There are two related things going on in the sample code: type inference (of variables) and coercion of literals to a type.
With type inference of variable declarations, the compiler uses the type(s) of the assigned value(s) to infer the variable's type.
let x: Double = 3.14
let y = x // <== y is inferred to be a Double because it has been assigned a value that is known to be of type Double
Coercion of literals is the process of determining what type to give a literal (usually a number-like string of characters). For this, the compiler will use the variable declaration (such as x
in my example above), the function to which the literal is being passed as a parameter, or other context that is available.

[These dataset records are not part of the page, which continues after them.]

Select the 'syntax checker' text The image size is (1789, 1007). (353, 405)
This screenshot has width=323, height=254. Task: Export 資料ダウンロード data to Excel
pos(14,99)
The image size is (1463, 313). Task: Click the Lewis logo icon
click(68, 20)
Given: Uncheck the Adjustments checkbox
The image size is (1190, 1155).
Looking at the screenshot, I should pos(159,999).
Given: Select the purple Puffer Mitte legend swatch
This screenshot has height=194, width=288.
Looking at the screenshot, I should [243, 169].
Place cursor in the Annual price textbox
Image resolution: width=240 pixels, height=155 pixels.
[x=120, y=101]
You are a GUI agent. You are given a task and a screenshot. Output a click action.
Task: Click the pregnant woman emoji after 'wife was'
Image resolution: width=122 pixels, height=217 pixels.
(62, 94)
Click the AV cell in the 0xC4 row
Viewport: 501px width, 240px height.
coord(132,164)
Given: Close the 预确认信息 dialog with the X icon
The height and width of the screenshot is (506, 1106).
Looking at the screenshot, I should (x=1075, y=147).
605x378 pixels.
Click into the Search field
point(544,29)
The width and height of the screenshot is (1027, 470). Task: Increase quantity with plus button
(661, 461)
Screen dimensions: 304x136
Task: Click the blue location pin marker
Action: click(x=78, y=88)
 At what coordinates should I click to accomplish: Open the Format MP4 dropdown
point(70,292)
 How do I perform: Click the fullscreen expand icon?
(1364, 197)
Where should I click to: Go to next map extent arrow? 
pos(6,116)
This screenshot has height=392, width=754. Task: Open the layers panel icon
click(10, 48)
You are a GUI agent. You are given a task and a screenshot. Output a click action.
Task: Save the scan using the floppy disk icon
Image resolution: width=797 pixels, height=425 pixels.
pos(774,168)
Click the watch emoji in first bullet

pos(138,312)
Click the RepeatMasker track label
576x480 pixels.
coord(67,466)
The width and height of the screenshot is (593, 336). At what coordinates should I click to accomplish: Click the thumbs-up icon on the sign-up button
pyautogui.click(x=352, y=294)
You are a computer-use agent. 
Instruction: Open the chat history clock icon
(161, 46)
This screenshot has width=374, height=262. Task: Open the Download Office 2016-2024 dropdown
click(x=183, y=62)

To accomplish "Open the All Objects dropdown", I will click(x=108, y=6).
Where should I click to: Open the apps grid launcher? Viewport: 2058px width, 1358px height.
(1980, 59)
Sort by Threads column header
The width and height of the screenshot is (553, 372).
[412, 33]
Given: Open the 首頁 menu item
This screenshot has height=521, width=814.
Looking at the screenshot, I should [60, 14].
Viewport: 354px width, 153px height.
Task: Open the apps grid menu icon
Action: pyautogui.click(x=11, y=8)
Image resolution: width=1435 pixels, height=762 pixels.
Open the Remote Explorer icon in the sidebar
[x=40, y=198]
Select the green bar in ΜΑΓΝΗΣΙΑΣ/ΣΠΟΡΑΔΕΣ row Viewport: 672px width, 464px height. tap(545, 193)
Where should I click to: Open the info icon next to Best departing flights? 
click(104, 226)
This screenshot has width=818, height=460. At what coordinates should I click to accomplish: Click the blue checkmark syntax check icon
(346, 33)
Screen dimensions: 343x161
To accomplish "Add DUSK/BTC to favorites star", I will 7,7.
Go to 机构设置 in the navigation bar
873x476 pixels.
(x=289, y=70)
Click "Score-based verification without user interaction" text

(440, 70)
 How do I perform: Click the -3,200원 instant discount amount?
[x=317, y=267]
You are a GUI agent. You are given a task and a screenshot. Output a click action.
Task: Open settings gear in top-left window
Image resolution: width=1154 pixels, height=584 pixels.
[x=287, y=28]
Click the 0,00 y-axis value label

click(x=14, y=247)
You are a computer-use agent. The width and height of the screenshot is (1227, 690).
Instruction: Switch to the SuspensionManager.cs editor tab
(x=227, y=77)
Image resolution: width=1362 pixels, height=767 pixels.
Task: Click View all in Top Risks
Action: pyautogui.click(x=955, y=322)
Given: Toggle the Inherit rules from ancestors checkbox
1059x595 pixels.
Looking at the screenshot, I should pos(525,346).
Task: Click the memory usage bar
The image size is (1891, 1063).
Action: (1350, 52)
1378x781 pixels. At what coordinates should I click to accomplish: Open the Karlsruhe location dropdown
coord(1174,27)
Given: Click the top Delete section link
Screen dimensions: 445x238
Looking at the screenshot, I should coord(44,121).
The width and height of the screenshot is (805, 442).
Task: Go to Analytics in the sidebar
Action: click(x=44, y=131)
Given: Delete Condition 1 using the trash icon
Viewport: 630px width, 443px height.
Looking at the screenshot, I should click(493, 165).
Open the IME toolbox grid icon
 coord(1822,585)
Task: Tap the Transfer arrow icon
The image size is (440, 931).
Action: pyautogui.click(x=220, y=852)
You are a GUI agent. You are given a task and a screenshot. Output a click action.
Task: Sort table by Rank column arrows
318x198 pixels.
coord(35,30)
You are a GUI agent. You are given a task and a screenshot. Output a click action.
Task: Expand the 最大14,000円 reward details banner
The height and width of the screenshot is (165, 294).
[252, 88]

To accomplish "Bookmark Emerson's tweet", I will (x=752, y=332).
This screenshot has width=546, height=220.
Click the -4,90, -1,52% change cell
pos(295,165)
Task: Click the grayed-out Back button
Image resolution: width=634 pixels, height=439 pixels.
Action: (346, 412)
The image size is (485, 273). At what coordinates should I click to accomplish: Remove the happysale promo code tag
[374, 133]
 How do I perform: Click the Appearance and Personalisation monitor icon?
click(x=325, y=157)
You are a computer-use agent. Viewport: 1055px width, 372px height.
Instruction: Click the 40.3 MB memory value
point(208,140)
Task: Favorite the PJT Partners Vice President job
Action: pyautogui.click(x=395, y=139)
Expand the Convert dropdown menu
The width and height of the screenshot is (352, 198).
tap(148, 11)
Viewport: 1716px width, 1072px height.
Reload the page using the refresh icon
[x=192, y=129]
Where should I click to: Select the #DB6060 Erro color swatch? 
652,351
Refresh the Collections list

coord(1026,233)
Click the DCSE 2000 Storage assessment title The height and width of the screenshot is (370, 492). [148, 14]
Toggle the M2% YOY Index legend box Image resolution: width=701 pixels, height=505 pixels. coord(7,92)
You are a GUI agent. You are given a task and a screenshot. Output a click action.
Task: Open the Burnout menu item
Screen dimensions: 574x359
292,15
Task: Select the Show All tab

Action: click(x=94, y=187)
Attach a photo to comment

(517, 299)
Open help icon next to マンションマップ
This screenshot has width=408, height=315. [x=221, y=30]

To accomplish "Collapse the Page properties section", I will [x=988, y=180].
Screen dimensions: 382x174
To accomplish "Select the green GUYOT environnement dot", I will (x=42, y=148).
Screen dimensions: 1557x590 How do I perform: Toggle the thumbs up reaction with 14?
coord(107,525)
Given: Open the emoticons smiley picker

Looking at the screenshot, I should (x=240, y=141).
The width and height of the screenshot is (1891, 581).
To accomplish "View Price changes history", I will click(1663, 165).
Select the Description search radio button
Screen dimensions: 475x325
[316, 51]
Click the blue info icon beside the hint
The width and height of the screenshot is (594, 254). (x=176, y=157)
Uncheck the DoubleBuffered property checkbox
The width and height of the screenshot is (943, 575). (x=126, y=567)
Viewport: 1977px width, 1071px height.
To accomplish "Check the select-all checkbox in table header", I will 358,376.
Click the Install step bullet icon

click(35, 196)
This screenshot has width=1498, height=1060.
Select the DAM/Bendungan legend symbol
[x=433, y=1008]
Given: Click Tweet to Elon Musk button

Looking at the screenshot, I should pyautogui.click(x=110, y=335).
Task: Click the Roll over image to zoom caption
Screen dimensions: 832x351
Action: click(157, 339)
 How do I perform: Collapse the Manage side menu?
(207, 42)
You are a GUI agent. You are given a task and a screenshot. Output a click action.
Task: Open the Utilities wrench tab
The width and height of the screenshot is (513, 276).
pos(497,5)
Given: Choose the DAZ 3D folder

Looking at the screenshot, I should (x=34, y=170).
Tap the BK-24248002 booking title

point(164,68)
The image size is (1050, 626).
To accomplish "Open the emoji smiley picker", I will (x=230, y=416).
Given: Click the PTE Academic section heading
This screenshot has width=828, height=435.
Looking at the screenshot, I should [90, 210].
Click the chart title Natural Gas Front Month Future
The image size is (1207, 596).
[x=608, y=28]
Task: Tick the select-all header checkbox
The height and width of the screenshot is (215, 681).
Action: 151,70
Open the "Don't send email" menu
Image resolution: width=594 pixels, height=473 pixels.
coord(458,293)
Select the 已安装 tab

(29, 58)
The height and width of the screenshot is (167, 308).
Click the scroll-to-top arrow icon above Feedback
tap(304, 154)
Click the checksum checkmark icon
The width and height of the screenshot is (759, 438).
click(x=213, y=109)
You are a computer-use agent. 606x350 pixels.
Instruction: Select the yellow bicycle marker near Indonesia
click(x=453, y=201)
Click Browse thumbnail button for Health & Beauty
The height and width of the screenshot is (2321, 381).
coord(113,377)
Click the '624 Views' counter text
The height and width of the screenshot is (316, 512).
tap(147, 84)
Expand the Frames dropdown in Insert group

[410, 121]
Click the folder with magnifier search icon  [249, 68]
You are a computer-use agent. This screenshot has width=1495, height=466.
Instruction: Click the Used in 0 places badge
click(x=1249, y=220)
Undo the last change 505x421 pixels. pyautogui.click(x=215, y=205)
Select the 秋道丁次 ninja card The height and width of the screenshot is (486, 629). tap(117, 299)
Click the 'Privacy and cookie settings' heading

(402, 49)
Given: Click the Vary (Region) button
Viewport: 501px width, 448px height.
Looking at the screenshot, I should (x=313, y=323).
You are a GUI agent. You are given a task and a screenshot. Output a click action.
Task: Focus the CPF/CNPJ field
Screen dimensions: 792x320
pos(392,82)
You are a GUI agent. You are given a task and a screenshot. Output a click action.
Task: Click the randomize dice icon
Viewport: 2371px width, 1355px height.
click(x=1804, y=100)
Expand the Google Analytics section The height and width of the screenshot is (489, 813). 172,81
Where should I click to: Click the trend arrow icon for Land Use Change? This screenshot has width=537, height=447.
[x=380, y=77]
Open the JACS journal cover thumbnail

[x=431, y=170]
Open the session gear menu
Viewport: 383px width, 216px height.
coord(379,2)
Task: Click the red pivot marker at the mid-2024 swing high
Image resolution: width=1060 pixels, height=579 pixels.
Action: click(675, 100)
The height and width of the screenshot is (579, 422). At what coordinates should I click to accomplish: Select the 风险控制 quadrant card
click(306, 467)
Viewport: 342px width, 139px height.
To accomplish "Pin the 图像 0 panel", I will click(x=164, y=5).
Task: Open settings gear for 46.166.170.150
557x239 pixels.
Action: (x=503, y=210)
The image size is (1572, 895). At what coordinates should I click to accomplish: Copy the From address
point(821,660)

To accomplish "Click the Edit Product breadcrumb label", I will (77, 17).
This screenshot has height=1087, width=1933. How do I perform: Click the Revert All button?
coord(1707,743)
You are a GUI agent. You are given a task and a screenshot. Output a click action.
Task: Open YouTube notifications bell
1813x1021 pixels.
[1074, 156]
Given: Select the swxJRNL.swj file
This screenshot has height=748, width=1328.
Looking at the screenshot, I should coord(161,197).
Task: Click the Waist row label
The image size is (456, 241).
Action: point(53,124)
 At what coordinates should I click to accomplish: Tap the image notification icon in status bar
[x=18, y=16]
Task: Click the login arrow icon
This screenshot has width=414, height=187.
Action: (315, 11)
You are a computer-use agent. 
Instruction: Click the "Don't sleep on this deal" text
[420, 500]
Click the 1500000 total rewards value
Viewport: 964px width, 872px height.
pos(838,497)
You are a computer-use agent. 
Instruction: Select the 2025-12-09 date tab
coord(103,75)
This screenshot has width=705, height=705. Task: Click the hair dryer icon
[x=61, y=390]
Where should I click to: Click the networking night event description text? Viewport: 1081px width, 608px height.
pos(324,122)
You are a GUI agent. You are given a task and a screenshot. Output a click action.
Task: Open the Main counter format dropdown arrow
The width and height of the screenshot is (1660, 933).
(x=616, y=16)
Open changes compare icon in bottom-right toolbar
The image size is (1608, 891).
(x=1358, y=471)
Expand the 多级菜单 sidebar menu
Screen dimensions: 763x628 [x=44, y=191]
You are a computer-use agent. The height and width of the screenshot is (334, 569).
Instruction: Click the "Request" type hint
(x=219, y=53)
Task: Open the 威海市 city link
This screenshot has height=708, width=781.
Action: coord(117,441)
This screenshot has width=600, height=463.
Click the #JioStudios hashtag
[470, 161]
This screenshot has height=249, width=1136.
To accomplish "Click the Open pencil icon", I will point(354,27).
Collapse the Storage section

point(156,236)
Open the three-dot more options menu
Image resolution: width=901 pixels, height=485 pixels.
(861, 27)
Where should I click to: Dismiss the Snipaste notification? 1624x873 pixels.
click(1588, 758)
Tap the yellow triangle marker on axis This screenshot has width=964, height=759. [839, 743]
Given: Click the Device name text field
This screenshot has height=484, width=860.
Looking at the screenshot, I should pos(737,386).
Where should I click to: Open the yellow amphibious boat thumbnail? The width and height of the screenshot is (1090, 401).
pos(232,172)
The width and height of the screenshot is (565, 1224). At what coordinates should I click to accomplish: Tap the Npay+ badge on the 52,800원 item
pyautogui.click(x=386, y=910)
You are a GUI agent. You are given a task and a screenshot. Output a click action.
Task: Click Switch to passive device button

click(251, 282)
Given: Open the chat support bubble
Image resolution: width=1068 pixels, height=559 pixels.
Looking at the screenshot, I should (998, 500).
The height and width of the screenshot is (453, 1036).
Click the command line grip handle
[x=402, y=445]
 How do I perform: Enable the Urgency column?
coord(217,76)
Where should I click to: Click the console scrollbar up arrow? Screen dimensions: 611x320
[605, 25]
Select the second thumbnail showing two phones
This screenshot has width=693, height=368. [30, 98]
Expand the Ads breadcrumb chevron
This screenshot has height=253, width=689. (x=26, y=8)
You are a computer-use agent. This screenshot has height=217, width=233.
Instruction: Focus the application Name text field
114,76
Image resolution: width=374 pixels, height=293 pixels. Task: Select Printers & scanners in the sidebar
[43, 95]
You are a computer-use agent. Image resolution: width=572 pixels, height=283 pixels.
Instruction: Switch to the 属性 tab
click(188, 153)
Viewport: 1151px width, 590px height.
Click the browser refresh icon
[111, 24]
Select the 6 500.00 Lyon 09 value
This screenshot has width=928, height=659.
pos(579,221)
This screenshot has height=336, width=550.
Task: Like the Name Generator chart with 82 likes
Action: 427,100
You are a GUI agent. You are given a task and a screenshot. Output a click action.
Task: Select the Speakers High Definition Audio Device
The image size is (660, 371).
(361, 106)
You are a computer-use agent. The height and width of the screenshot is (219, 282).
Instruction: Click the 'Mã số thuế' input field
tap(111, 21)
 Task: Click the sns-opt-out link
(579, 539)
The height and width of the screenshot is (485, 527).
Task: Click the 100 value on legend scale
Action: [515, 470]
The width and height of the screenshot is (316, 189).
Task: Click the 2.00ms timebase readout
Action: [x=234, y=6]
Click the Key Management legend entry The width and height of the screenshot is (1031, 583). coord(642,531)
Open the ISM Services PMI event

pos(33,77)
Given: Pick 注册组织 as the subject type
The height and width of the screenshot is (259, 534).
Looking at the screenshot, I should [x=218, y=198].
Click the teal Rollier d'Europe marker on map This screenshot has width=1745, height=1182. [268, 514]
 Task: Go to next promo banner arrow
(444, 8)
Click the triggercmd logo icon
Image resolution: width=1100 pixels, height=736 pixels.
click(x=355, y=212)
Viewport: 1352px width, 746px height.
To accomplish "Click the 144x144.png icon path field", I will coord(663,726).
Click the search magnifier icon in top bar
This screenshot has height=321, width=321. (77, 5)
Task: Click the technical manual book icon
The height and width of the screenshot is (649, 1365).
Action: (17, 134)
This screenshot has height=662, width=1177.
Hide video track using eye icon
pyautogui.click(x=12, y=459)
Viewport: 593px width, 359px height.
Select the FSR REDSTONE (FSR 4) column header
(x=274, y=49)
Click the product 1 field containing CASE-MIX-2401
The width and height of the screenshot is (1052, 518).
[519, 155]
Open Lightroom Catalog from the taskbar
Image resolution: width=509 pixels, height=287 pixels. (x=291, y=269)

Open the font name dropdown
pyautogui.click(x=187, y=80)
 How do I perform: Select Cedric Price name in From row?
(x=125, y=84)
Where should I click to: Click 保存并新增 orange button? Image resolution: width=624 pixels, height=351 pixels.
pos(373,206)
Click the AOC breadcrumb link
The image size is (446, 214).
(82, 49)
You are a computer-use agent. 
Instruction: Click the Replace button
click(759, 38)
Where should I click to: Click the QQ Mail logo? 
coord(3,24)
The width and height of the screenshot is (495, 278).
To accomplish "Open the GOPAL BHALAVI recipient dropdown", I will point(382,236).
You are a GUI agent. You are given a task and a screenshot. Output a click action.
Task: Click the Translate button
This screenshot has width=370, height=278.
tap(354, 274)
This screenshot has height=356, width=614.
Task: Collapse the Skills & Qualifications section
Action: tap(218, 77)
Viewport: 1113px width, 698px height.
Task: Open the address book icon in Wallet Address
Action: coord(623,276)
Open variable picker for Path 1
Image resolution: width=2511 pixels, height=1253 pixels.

Now that we have this information, let's take your code line-by-line.
3 + 0.14
In Swift, operators are functions. The +
operator takes two parameters (its operands). All overloads of +
that take numbers take numbers of the same type. The compiler determines that 0.14
is not expressing an Int
, so it assigns it a type of Double
. Now the compiler looks at 3
, knowing that it must have the same type as 0.14
to be valid for the +
operator. As 3
can express a Double
, the compiler performs the implicit conversion and 3
is given a type of Double
.
let three = 3
This is inferring the type of the literal and assigning that type to the variable three
. The compiler prefers conversions to Int
over conversions to Double
. As 3
is parsable as an Int
, the compiler implicitly converts the literal to an Int
. As an Int
is being assigned to three
, the type of three
will be Int
. This line combines both literal coercion and type inference of variables.
let rest = 0.14
This is the same as the previous line, except that 0.14
isn't parsable as Int
, so the compiler parses it as a Double
.
3 + rest
As in the first line, the compiler knows that rest
is of type Double
, so it infers that 3
must be given the same type. As this is possible, the compiler goes ahead and does it.
0.14 + three
As explained above, 0.14
can't be given a type of Int
, and three
is of type Int
. As the +
operator requires its operands to have the same type, the compiler produces an error.
three + 0.14
Same as the previous, as you've only reversed the order of arguments.